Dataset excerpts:
----------------
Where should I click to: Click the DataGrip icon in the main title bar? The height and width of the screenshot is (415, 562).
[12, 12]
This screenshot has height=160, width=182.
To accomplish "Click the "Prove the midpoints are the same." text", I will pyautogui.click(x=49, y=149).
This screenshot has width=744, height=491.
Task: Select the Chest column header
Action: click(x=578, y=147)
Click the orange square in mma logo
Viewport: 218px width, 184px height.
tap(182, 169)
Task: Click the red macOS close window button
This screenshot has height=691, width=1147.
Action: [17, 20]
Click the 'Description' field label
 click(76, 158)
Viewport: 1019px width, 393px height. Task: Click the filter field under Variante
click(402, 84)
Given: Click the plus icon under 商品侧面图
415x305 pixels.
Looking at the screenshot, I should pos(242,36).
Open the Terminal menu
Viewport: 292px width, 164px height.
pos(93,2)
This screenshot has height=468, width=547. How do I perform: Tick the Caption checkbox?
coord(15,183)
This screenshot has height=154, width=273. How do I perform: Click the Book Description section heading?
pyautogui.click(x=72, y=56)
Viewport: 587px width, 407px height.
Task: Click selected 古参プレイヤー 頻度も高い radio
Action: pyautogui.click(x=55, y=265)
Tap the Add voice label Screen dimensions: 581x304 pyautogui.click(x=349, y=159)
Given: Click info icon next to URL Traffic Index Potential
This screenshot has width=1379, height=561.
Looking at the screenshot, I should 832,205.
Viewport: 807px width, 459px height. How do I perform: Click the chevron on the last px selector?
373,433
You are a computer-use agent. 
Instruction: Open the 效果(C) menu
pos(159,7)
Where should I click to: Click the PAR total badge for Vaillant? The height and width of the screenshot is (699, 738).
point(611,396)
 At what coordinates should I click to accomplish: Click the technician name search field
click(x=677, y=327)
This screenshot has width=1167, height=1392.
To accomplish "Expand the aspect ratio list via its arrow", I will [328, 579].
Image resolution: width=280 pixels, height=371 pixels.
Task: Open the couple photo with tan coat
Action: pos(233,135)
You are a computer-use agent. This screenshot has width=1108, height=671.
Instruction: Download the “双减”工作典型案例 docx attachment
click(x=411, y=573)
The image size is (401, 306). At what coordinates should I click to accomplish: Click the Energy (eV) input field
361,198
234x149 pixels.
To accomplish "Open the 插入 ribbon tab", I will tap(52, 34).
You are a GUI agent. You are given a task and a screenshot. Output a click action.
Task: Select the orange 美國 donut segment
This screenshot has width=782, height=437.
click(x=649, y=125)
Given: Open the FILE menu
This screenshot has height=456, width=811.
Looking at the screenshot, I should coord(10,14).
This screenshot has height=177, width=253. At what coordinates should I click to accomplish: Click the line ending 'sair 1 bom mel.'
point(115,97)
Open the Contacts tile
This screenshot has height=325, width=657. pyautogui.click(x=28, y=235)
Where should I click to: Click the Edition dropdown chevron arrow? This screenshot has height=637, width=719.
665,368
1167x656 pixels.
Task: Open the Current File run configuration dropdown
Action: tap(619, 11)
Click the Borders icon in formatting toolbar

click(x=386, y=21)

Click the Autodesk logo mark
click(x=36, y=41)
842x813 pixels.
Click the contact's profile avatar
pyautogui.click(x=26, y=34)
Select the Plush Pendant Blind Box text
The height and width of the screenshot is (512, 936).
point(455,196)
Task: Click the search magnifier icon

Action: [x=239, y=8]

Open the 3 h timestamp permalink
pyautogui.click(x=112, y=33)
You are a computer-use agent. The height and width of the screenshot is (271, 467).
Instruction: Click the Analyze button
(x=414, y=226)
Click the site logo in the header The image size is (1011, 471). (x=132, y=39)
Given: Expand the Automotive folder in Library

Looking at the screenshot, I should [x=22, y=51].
----------------
TASK PROMPT:
The answer is the line with "Click the Borders icon in formatting toolbar" plus every line after it, printed exactly as they appear above.

RESULT OF THIS EXERCISE:
Click the Borders icon in formatting toolbar

click(x=386, y=21)

Click the Autodesk logo mark
click(x=36, y=41)
842x813 pixels.
Click the contact's profile avatar
pyautogui.click(x=26, y=34)
Select the Plush Pendant Blind Box text
The height and width of the screenshot is (512, 936).
point(455,196)
Task: Click the search magnifier icon

Action: [x=239, y=8]

Open the 3 h timestamp permalink
pyautogui.click(x=112, y=33)
You are a computer-use agent. The height and width of the screenshot is (271, 467).
Instruction: Click the Analyze button
(x=414, y=226)
Click the site logo in the header The image size is (1011, 471). (x=132, y=39)
Given: Expand the Automotive folder in Library

Looking at the screenshot, I should [x=22, y=51].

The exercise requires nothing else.